I’m impressed with the wide variety of videoconferencing, online learning, blended/hybrid learning, and Web 2.0 sessions represented at the conference. I’ve said this before, but it’s great to have so many videoconference sessions! I don’t know of any other conference in the United States that offers so many good K-12 videoconference sessions. I’m starting to rethink my plans to have NECC as my regular national conference. TxDLA is looking more and more like it meets my learning needs better.

There are several “little” conference things that TxDLA does that make it a fun conference to attend. It’s small enough to have a nice feel, but large enough to have a wide variety of sessions. In addition to the traditional presenter, volunteer, board member, ribbons, the vendors give out ribbons from the “fun pack”. They have fun ribbons that say things like “I could be president”, “workaholic”, “troublemaker” etc. I’ll be passing this idea on to MACUL.

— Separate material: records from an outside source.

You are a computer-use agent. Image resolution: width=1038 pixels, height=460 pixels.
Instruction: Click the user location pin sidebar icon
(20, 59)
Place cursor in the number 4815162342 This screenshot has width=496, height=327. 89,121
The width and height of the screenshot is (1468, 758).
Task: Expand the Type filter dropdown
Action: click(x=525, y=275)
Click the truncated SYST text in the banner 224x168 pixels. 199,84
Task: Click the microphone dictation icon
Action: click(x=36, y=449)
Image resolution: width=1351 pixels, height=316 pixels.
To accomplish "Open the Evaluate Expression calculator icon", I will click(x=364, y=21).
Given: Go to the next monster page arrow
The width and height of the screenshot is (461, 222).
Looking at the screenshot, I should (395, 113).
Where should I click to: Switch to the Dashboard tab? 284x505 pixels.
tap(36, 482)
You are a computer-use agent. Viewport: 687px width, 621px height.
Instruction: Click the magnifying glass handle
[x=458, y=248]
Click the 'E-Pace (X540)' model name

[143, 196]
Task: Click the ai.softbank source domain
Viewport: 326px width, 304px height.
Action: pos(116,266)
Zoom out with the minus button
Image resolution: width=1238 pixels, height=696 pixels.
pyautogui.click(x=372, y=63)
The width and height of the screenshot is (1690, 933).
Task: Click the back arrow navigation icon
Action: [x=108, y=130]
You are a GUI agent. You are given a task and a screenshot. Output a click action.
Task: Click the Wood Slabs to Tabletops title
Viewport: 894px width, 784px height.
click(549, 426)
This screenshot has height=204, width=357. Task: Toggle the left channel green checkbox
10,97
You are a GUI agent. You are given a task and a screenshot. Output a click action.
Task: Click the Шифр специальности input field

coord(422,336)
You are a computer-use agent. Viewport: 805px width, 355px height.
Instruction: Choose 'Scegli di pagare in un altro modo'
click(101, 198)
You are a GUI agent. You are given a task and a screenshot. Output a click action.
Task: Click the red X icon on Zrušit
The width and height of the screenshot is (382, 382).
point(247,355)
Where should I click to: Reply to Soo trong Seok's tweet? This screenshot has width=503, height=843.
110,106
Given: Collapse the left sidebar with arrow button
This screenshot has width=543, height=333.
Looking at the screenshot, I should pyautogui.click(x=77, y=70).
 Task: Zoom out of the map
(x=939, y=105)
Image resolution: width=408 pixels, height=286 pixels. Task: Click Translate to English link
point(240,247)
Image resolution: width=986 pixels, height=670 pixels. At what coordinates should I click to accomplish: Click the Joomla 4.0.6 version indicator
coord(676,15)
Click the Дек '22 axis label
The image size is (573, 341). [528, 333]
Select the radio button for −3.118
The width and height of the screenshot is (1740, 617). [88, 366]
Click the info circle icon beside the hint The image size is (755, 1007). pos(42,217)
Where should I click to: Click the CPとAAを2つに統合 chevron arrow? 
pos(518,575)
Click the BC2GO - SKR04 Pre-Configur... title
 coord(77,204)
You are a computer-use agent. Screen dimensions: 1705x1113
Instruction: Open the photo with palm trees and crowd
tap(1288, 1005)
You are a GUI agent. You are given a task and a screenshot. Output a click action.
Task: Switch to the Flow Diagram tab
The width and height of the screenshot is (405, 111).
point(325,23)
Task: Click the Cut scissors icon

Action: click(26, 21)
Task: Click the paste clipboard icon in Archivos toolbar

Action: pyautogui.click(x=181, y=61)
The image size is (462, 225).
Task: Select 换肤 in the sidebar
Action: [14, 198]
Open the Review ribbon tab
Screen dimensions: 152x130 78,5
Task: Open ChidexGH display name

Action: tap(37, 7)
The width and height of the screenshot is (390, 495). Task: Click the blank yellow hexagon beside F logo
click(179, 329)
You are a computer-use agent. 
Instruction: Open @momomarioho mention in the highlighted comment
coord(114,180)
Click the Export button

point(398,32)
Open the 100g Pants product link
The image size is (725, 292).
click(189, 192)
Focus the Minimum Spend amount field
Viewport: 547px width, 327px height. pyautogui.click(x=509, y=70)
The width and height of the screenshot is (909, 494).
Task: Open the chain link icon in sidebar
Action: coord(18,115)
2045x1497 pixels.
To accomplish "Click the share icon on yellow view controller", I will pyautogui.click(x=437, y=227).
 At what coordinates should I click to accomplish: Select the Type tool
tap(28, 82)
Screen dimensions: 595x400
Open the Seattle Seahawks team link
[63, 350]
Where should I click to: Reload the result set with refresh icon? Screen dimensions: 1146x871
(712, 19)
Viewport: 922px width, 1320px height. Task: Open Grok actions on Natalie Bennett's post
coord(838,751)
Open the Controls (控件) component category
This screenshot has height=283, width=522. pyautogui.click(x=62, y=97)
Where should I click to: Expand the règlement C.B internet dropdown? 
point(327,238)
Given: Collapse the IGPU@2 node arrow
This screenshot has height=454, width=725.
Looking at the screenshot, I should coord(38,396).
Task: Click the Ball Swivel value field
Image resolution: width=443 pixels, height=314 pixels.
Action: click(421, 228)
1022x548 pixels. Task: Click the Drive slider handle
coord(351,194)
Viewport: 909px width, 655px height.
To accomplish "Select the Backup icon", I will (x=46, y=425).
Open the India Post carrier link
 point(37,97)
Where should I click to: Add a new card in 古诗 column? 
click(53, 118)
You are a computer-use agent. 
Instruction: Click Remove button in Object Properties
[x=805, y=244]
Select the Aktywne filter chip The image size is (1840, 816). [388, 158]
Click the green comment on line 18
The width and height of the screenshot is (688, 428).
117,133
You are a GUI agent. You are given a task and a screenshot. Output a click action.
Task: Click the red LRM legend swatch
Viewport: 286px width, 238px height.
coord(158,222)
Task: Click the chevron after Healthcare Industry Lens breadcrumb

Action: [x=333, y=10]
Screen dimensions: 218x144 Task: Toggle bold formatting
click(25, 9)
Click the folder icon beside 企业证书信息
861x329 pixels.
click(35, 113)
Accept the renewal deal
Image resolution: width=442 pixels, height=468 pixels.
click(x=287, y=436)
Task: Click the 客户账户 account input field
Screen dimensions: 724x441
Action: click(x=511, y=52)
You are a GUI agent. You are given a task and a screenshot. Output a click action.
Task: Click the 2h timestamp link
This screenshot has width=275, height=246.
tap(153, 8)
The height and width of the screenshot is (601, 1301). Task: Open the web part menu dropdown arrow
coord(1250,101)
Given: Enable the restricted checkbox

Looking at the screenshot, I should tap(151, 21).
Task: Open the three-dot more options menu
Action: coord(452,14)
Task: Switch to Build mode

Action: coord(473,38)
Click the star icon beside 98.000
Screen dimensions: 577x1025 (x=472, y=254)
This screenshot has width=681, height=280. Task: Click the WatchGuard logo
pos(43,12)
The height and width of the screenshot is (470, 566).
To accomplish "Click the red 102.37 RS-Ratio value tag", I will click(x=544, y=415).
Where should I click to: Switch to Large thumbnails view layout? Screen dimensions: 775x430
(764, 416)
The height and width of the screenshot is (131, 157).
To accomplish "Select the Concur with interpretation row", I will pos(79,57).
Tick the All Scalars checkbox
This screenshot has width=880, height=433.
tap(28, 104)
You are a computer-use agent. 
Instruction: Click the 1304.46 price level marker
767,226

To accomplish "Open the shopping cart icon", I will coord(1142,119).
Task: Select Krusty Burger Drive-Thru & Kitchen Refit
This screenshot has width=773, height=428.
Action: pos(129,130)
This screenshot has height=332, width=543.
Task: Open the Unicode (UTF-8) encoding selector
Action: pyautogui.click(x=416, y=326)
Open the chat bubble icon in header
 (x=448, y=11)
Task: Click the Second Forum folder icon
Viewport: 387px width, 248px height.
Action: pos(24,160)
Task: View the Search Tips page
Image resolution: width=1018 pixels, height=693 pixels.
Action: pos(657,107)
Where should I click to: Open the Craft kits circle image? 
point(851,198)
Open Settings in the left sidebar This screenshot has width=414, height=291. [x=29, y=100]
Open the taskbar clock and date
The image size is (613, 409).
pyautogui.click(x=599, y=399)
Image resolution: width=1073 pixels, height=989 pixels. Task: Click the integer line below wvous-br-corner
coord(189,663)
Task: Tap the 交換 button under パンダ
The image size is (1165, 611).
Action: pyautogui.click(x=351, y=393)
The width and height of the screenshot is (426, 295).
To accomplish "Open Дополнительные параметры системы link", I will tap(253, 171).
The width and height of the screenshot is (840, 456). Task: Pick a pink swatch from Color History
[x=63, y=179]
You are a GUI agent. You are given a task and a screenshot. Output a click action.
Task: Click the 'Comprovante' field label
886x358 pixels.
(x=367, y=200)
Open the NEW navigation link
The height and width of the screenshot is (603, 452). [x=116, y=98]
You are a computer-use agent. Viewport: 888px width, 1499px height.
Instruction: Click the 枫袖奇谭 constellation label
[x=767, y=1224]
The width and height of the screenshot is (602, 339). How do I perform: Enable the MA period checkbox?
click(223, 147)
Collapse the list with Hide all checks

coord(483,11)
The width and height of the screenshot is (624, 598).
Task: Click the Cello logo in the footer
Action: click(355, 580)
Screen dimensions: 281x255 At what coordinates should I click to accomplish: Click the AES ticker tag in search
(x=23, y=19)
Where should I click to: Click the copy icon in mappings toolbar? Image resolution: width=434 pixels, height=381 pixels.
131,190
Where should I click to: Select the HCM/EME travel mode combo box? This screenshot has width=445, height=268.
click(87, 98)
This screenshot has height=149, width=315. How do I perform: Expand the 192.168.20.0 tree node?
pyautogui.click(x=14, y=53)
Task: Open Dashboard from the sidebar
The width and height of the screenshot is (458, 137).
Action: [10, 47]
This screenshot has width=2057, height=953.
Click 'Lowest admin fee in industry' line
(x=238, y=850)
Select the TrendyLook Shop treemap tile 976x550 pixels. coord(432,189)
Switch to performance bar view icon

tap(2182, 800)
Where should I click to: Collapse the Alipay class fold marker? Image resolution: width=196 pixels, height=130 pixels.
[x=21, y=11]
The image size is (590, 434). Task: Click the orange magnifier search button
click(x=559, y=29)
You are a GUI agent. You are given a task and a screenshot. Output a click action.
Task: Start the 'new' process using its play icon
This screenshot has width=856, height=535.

There are a few little things, though, that TxDLA could do to make us feel a little more welcome. Our nametags don’t have our location if we’re out of Texas – just says “outside Texas.”!! Is it so hard to add our state? Also, there’s a session block today that is for all the regional groups to meet. However, nothing is scheduled for those of us “outside Texas”. It would be nice to have a session where we could network with each other. For example, I hear someone from Australia is here and would like to compare notes with him.

I also haven’t figured out the Internet yet. No Internet to blog the general sessions. Would be nice to have Internet for that!

Still, so far I’m glad to be here and looking forward to blogging several interesting sessions. Just might be posting them all at the end of the day when I can get Internet.

(Later. I found the Internet is only at the “hot spot” so I can’t live blog in any of the sessions.)

(Later, later. Found wireless in room 226. Might be hanging out here!)